Text provided:
----------
Drugs used in congestive heart failure (CHF)

Drugs used in congestive heart failure (CHF) are organized around guideline-directed medical therapy that improves survival and reduces hospitalisations,..
Drugs used in congestive heart failure (CHF)

Drugs used in congestive heart failure (CHF) are organized around guideline-directed medical therapy that improves survival and reduces hospitalizations, complemented by symptom‑relief agents and phenotype‑specific options across HFrEF, HFmrEF, and HFpEF.

Core goals

Pharmacotherapy in CHF aims to relieve congestion, halt or reverse maladaptive neurohormonal activation, prevent disease progression, and lower cardiovascular death and HF rehospitalization. Foundational therapy in HFrEF combines renin–angiotensin system blockade (preferably ARNI), evidence‑based beta‑blocker, mineralocorticoid receptor antagonist, and an SGLT2 inhibitor, with diuretics added for volume control.

Phenotypes and staging

Guidelines classify HF by left ventricular ejection fraction into HFrEF (≤40%), HFmrEF (41–49%), HFpEF (≥50%), and improved LVEF (HFimpEF) for previously reduced EF now >40%. Patients with HFimpEF should continue full GDMT to prevent relapse despite recovery of EF. Stages A–D emphasize risk, pre‑HF, symptomatic HF, and advanced HF with recommendations spanning prevention to specialized care.

Foundational HFrEF therapy

The contemporary HFrEF standard is quadruple therapy: ARNI (or ACEi/ARB if ARNI not feasible), beta‑blocker (carvedilol, bisoprolol, or metoprolol succinate), MRA (spironolactone or eplerenone), and an SGLT2 inhibitor (dapagliflozin or empagliflozin). This combination lowers mortality and HF hospitalizations and should be initiated and up‑titrated promptly to maximally tolerated doses.

Diuretics for congestion

Loop diuretics are first‑line for euvolemic restoration, symptom relief, and prevention of decompensation, with furosemide, bumetanide, or torsemide dosed and titrated to maintain the lowest dose that controls weight and edema. Dose equivalence is furosemide 40 mg ≈ bumetanide 1 mg ≈ torsemide 20 mg, and combinations with metolazone or IV strategies are reserved for diuretic resistance with close electrolyte and renal monitoring. Guidelines endorse diuretics across HF phenotypes to relieve congestion (Class I), while background disease‑modifying therapy reduces long‑term diuretic needs.

ACE inhibitors

ACE inhibitors reduce angiotensin II and degrade bradykinin, providing arterial and venous dilation, favorable remodeling, and improved survival in HFrEF when ARNI is not feasible. Start low and titrate every few weeks toward target doses (e.g., enalapril 10–20 mg BID, lisinopril 20–30 mg daily), monitoring creatinine and potassium and holding for significant hyperkalemia or angioedema.
----------
Work order 1: Summarize the overview of drugs used in congestive heart failure in two sentences.
Work order 2: Translate this sentence from the overview of drugs used in congestive heart failure into Spanish: "Patients with HFimpEF should continue full GDMT to prevent relapse despite recovery of EF."
Work order 3: In the overview of drugs used in congestive heart failure, what left ventricular ejection fraction range defines HFmrEF?
Work only from the overview of drugs used in congestive heart failure.

Data section:
----------
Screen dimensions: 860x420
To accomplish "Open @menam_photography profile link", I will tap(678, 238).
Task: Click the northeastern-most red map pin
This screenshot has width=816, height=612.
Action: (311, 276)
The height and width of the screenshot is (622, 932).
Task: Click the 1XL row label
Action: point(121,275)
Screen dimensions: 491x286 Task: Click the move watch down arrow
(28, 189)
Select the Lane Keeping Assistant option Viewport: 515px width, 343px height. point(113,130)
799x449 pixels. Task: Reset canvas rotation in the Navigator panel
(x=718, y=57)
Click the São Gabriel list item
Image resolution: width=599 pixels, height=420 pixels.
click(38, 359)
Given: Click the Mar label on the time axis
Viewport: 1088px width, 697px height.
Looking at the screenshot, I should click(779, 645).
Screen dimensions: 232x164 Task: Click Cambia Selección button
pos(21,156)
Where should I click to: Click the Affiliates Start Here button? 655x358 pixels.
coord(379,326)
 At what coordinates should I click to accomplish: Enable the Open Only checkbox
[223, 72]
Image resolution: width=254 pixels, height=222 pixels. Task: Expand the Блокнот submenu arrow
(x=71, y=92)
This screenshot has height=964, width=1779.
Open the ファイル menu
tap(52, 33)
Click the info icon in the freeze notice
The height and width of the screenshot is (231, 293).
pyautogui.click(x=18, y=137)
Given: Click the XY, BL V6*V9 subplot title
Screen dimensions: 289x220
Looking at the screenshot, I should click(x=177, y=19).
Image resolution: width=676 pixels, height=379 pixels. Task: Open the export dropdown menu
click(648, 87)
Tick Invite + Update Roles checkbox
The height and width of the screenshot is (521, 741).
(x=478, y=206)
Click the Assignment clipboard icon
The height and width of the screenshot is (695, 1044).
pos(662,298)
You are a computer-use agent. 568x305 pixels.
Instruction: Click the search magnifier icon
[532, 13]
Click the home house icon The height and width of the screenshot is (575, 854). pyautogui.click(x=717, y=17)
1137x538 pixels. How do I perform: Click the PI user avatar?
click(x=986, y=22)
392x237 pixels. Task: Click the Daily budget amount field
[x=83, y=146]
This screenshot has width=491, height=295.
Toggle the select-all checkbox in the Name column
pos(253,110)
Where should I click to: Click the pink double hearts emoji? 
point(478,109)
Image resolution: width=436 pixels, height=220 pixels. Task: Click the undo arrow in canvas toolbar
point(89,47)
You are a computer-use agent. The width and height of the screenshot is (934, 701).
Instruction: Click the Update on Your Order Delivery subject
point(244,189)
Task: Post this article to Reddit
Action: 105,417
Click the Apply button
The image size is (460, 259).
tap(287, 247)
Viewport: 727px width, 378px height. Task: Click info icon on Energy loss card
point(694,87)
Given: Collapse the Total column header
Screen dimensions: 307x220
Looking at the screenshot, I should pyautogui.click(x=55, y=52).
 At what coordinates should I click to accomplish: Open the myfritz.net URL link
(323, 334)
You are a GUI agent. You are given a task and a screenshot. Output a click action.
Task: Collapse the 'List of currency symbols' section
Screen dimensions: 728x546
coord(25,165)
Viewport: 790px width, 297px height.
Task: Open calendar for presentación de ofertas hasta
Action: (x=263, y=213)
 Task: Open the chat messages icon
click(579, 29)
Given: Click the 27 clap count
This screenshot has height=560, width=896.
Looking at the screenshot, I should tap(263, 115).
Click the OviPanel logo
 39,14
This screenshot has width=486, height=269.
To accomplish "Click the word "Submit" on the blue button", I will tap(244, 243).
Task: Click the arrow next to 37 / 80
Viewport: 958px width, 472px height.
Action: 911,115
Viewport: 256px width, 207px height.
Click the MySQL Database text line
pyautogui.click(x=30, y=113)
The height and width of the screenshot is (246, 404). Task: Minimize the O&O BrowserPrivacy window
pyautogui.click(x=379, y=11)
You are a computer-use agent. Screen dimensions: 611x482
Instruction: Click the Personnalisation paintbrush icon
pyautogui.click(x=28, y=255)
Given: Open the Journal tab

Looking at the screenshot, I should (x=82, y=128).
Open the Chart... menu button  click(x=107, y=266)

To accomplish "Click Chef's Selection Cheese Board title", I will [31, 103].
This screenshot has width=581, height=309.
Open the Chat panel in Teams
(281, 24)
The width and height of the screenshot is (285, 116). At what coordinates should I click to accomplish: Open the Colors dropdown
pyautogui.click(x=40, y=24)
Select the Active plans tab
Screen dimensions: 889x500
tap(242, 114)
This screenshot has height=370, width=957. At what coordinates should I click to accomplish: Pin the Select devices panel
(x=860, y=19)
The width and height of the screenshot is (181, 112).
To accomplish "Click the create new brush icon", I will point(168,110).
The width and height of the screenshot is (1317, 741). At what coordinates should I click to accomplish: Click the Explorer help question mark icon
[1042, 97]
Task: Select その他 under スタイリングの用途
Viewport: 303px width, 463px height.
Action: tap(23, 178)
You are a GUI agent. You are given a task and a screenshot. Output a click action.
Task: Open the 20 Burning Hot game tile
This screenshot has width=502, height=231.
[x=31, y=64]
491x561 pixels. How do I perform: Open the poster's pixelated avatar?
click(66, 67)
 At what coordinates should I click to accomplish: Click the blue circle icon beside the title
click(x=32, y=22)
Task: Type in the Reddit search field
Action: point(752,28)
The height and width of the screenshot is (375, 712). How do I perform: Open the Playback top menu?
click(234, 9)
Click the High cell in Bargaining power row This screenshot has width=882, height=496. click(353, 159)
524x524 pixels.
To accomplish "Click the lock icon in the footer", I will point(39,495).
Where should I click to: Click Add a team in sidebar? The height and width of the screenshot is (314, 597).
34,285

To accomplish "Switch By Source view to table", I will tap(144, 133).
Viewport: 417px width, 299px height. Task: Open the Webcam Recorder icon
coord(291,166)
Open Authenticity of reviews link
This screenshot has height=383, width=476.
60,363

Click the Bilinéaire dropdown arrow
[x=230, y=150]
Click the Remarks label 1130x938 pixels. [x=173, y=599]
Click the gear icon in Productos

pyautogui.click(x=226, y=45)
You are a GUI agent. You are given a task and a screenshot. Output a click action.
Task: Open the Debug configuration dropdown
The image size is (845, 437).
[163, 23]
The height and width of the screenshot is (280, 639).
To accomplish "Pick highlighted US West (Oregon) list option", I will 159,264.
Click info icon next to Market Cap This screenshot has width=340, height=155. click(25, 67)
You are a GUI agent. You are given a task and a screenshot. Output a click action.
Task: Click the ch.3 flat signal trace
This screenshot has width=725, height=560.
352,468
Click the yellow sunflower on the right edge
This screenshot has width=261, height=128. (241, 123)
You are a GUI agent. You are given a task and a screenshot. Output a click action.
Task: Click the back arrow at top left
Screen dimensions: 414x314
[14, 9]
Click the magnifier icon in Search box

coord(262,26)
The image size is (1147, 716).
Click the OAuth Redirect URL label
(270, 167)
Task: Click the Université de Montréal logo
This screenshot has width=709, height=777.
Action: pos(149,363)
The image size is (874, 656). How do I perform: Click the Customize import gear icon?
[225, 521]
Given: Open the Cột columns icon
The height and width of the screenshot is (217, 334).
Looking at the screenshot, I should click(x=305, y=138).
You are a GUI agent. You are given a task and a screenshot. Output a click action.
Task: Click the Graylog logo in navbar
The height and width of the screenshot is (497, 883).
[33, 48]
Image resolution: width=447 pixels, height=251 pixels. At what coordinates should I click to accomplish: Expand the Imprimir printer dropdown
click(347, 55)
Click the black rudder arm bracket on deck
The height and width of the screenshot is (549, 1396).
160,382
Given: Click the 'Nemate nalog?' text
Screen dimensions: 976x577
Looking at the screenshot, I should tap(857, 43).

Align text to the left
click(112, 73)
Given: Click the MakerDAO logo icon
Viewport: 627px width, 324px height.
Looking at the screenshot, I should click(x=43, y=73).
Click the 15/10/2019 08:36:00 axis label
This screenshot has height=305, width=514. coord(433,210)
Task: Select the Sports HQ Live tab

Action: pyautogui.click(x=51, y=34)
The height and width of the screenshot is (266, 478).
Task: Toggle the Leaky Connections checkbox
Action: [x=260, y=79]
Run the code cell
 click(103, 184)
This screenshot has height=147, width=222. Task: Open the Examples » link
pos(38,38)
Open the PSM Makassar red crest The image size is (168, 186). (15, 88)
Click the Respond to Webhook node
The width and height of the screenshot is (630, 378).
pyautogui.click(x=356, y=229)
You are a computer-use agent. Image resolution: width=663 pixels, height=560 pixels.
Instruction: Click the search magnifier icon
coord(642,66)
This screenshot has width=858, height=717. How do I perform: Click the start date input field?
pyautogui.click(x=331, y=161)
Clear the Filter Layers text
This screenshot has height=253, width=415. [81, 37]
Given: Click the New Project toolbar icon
----------
Worked solution 1: Drug treatment for congestive heart failure is built on guideline-directed medical therapy that improves survival and reduces hospitalizations, supported by symptom-relief agents and options specific to each ejection-fraction phenotype. In HFrEF the standard is quadruple therapy with an ARNI (or an ACEi/ARB), a beta-blocker, an MRA, and an SGLT2 inhibitor, and loop diuretics are first-line for relieving congestion.

Worked solution 2: Los pacientes con HFimpEF deben continuar con la GDMT completa para prevenir una recaída a pesar de la recuperación de la EF.

Worked solution 3: 41–49%